Using columnSimilarity with threshold result in greater than one

classic Classic list List threaded Threaded
1 message Options
Reply | Threaded
Open this post in threaded view
|

Using columnSimilarity with threshold result in greater than one

Soheil Pourbafrani
Testing the columnSimilarity method in Spark, I create a RowMatrix object:

val temp = sc.parallelize(Array((5.0, 1.0, 4.0), (2.0, 3.0, 8.0),
(4.0, 5.0, 10.0), (1.0,3.0, 6.0)))

val rows = temp.map(line => {
Vectors.dense(Array(line._1, line._2, line._3))
})

val mat = new RowMatrix(rows)

the matrix is:
5  1   4
2  3   8
4  5   10
1  3   6

It will return the cosinSimilarity of rows:
(5, 2, 4, 1)
(1, 3, 5, 3)
(4, 8, 10, 6)
that is :

MatrixEntry(0,2,0.8226366627527562)
MatrixEntry(0,1,0.755742181606458)
MatrixEntry(1,2,0.9847319278346619)

The problem is when I set threshold:
val est = mat.columnSimilarities(0.5)
and the result of some pairs will be greater than one and because it's similarity the result should be between zero and one!

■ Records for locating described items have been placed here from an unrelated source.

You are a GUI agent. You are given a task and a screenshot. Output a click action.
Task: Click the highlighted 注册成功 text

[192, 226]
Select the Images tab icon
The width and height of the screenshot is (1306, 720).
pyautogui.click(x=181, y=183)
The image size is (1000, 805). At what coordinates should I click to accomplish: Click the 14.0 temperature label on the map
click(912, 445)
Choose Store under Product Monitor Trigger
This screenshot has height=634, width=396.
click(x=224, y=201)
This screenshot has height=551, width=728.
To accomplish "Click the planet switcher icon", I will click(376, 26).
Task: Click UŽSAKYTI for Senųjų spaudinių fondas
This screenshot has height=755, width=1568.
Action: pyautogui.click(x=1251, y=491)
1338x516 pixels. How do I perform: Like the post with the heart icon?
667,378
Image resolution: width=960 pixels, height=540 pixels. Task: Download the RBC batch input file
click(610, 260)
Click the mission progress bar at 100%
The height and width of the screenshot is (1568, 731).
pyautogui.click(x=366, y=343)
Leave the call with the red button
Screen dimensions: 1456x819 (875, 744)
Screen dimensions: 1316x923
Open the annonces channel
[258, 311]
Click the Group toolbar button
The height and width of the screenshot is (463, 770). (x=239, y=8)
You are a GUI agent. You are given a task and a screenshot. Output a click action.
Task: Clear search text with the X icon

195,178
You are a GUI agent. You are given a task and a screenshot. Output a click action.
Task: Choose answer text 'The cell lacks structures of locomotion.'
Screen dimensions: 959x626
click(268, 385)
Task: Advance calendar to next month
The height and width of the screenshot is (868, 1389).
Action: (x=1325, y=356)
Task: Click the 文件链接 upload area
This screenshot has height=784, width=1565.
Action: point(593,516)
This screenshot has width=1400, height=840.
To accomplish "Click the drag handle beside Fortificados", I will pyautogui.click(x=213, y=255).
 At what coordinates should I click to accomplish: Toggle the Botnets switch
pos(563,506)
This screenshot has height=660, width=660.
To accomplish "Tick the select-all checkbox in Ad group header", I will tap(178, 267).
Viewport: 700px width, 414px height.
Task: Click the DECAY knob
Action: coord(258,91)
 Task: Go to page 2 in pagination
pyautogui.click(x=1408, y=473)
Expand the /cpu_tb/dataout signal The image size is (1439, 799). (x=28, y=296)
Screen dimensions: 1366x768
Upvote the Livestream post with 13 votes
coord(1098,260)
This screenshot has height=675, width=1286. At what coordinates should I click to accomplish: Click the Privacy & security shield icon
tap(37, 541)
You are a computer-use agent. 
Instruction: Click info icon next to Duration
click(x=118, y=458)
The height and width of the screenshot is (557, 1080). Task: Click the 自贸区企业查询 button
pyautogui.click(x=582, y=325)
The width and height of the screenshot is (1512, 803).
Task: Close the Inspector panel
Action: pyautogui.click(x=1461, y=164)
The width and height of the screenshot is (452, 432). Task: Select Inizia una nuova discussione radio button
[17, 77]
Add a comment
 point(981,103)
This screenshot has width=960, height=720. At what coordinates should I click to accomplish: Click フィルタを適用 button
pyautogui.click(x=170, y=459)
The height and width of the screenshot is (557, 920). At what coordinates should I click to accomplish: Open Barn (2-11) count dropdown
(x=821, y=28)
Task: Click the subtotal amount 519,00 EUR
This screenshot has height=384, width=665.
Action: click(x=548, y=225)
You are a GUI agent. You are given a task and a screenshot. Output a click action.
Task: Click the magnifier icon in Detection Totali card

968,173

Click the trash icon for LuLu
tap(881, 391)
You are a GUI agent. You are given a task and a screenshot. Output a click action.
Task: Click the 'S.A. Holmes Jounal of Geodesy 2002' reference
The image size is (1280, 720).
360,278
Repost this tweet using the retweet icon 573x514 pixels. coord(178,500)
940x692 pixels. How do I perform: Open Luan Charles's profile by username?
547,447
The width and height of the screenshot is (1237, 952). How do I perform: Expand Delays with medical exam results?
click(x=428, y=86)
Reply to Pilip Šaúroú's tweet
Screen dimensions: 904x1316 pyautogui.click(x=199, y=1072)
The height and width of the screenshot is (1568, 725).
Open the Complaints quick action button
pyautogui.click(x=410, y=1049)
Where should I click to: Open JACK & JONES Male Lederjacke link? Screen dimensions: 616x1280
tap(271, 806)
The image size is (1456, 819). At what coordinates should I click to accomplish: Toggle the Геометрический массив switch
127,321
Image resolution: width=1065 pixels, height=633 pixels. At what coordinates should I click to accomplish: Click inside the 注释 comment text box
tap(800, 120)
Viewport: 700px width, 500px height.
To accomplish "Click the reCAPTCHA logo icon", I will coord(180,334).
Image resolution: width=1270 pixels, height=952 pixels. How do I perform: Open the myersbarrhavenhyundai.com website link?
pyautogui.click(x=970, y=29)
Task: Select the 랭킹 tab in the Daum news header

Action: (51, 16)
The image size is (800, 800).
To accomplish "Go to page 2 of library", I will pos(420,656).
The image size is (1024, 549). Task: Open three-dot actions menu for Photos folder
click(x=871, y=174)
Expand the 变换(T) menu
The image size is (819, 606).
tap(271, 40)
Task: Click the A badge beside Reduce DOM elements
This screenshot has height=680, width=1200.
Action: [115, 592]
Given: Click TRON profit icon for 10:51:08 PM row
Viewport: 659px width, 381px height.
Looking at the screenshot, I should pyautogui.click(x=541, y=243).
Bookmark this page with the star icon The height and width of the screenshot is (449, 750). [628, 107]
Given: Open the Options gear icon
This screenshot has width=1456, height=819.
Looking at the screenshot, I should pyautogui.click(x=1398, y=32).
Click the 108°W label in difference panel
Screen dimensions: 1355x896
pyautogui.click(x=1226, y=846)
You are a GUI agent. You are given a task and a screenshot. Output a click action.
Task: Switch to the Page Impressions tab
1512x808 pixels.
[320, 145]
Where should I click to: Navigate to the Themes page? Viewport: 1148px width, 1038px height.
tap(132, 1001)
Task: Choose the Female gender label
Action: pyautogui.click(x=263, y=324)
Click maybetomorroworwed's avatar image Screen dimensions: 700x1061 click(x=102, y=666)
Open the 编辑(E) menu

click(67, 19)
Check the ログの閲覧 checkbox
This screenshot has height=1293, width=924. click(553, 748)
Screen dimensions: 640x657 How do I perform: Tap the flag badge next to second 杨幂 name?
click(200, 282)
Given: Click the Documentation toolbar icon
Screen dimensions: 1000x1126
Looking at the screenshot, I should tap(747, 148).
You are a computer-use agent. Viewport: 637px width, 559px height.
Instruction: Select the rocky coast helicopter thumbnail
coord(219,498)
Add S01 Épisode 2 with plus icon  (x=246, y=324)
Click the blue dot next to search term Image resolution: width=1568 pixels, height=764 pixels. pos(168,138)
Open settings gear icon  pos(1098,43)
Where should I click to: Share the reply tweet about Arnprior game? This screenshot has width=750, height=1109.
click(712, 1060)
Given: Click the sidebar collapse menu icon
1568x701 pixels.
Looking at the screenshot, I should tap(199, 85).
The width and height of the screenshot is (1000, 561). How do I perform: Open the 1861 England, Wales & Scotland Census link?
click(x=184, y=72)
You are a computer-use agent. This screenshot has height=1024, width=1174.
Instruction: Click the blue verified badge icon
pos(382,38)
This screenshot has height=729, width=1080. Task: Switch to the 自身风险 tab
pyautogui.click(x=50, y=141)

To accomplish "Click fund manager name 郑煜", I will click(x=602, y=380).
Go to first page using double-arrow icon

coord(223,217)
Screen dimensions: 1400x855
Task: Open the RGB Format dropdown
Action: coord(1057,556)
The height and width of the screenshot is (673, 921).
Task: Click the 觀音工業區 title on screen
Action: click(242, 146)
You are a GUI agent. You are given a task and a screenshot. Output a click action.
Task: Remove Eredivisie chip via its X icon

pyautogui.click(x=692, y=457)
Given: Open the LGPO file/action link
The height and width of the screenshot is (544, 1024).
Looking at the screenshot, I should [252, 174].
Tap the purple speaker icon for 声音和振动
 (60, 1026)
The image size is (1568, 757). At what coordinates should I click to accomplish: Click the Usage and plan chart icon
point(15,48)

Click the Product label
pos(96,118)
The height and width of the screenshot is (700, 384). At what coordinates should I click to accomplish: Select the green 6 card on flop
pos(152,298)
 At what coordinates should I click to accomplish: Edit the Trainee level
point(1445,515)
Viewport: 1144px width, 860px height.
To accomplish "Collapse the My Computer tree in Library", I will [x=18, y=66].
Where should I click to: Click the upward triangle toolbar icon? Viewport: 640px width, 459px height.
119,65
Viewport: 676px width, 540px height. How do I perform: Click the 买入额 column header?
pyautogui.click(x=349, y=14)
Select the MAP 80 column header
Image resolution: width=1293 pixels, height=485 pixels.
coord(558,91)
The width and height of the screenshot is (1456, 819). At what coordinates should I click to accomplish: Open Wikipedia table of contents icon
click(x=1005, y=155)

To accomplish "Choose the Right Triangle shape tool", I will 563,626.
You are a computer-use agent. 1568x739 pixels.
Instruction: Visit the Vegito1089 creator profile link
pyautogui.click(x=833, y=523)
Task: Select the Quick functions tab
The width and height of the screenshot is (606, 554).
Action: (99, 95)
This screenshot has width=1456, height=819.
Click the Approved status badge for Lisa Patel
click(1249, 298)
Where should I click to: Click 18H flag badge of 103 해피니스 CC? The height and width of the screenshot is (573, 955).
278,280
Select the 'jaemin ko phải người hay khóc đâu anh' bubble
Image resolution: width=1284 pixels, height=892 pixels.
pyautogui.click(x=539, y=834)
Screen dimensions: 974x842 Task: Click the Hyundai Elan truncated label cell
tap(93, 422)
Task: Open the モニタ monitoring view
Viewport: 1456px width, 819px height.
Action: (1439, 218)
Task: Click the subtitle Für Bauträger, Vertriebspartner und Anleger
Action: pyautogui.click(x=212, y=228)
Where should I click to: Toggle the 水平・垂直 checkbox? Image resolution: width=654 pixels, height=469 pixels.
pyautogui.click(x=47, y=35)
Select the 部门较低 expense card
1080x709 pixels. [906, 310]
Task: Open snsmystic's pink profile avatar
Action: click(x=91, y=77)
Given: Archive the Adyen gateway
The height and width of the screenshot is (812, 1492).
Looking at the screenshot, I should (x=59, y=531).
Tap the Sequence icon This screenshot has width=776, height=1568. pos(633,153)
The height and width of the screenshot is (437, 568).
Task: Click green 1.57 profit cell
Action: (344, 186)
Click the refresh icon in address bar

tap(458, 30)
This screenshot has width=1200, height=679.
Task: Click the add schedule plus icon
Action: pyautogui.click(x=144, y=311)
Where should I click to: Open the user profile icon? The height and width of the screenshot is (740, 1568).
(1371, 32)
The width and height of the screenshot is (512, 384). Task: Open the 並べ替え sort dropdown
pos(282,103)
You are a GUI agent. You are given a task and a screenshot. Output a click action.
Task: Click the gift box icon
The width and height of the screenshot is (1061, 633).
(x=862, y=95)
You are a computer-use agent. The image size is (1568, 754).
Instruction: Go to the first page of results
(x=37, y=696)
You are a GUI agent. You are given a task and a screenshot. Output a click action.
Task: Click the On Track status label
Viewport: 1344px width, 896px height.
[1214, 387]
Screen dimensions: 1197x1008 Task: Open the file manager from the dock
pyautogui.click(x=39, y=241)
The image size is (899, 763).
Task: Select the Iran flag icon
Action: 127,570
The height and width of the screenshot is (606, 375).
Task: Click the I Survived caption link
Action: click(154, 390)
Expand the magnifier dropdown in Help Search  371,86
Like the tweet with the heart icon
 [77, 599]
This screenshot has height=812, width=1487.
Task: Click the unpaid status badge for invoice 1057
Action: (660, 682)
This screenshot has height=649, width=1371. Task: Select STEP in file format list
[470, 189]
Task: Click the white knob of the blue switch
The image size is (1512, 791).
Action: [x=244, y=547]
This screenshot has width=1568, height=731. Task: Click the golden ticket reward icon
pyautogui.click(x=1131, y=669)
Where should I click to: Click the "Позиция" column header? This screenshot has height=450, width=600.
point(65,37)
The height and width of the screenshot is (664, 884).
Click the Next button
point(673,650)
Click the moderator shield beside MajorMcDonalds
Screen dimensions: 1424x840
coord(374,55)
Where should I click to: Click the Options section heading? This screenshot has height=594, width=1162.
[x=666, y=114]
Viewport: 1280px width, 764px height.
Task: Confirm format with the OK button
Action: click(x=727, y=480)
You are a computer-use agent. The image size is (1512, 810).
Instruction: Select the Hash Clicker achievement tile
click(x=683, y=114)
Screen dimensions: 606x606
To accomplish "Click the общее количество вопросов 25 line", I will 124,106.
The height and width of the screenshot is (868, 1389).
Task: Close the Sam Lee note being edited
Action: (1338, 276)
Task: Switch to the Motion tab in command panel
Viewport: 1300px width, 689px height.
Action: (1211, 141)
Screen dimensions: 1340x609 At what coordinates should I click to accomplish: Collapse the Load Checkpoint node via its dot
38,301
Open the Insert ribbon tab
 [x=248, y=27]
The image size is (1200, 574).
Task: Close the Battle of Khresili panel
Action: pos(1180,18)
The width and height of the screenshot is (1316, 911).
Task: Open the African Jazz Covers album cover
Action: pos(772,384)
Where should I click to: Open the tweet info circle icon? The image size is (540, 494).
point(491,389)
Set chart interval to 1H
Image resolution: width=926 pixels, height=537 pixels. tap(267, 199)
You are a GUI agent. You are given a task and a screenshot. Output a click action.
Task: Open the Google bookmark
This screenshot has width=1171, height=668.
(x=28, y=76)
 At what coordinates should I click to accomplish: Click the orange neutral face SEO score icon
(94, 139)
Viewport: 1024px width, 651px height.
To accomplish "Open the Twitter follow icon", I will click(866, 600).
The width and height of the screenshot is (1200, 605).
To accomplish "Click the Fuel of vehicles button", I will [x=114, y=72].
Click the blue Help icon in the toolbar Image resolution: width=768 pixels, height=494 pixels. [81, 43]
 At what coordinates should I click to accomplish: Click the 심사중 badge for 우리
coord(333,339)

MatrixEntry(0,2,2.821741602543195)
MatrixEntry(0,1,1.319846878608914)

My primary question is what is the interpretation of results greater than one?
Does Spark use the DIMSUM algorithm for just cosinSimilarities with a threshold or it use DIMSUM for similarities without a threshold, too?